Document passage ->
┌──
This project was initiated by Prof. Jae Hyung Lee to analyze a lesser known strain of Prevotella Intermedia and compare it with a more well-known strain to recognize its differences and relative functions. ##Prevotella Intermedia Prevotella Intermedia is known to cause various periodontal diseases, including periodontitis and gingivitis. Despite its important role, this microorganism is not yet heavily studied, and only one of its strains, P. Intermedia 17, has its complete DNA sequences assembled. Meanwhile, a less known strain, ATCC 25611, is assembled into 24 DNA contigs, with its coding sequences not fully known. We intend to compare this less known strain, 25611, to a well known strain, 17, thereby further understanding the functional differences between the two strains and ultimately building a global alignment of strain 25611 DNA sequences compared to strain 17.
To compare a DNA sequence with an imperfect one, we used BLAST to compare the proteins of Prevotella Intermedia 17 (PI 17) with open reading frames(ORFs) of Prevotella Intermedia 25611 (PI 25611), and MAUVE to compare the two chromosomes of PI 17 and 24 contains of PI 25611. Once we retrieved the initial alignment data, we classified the open reading frames according to similarities with already known protein sequences. ORFs with matching protein sequences are more likely to behave in a similar way with already known proteins, and therefore would serve as important information for comparing the two DNA sequences. Single Nucleotidal Polymorphisms (SNPs) and indels (insertion/deletions) are also calculated according to this data.
This page does not list the details of every file included in this repository or the original project. For more detailed descriptions on files and folders in the original workspace and how they work in the original context, see readme.txt.
Note: Most of the following scripts are merged into classify.pl. The bulk of the project is done by classify.pl, while other scripts are supplementary for processing data from other tools, statistical interpretations, or reformatting of data.
Also note that data files, including DNA sequences, parsed data, and protein sequence data are missing in this repository for storage capacity.
└──
Reproduce the whole Prevotella Intermedia strain comparison text word for word. The items that come next are separate material and have nothing to do with the text.

Extracted entries ->
┌──
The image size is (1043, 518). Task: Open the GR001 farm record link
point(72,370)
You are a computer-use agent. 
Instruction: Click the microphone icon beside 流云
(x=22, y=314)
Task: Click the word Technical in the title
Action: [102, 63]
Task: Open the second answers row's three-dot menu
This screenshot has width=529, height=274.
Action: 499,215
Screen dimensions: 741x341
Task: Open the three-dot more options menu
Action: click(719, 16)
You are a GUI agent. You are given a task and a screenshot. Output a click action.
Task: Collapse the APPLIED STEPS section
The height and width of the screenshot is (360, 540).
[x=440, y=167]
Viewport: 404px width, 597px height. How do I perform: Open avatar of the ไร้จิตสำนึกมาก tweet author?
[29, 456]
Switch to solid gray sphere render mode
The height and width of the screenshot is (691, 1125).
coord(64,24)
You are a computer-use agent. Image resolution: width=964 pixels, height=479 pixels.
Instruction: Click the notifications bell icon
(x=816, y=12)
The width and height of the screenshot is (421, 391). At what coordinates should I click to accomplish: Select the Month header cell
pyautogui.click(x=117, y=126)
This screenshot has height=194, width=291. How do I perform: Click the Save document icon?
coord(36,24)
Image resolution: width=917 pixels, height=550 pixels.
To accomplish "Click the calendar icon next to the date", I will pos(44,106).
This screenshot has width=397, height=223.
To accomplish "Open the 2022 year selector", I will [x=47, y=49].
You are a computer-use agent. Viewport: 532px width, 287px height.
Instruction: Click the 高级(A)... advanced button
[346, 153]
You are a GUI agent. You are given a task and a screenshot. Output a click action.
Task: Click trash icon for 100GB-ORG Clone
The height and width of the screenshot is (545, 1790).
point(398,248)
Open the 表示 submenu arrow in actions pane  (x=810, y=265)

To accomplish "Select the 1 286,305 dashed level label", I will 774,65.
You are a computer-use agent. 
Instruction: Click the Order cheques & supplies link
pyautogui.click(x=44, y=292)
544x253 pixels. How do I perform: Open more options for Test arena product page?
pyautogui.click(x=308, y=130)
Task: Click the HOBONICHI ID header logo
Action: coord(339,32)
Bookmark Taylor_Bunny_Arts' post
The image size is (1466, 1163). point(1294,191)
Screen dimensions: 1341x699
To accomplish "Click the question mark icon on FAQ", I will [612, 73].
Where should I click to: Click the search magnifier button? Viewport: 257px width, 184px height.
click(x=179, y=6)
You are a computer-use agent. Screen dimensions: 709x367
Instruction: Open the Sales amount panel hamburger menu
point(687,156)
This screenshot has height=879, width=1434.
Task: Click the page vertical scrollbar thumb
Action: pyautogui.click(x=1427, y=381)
└──
Response to this exercise ->
This project was initiated by Prof. Jae Hyung Lee to analyze a lesser known strain of Prevotella Intermedia and compare it with a more well-known strain to recognize its differences and relative functions. ##Prevotella Intermedia Prevotella Intermedia is known to cause various periodontal diseases, including periodontitis and gingivitis. Despite its important role, this microorganism is not yet heavily studied, and only one of its strains, P. Intermedia 17, has its complete DNA sequences assembled. Meanwhile, a less known strain, ATCC 25611, is assembled into 24 DNA contigs, with its coding sequences not fully known. We intend to compare this less known strain, 25611, to a well known strain, 17, thereby further understanding the functional differences between the two strains and ultimately building a global alignment of strain 25611 DNA sequences compared to strain 17.
To compare a DNA sequence with an imperfect one, we used BLAST to compare the proteins of Prevotella Intermedia 17 (PI 17) with open reading frames(ORFs) of Prevotella Intermedia 25611 (PI 25611), and MAUVE to compare the two chromosomes of PI 17 and 24 contains of PI 25611. Once we retrieved the initial alignment data, we classified the open reading frames according to similarities with already known protein sequences. ORFs with matching protein sequences are more likely to behave in a similar way with already known proteins, and therefore would serve as important information for comparing the two DNA sequences. Single Nucleotidal Polymorphisms (SNPs) and indels (insertion/deletions) are also calculated according to this data.
This page does not list the details of every file included in this repository or the original project. For more detailed descriptions on files and folders in the original workspace and how they work in the original context, see readme.txt.
Note: Most of the following scripts are merged into classify.pl. The bulk of the project is done by classify.pl, while other scripts are supplementary for processing data from other tools, statistical interpretations, or reformatting of data.
Also note that data files, including DNA sequences, parsed data, and protein sequence data are missing in this repository for storage capacity.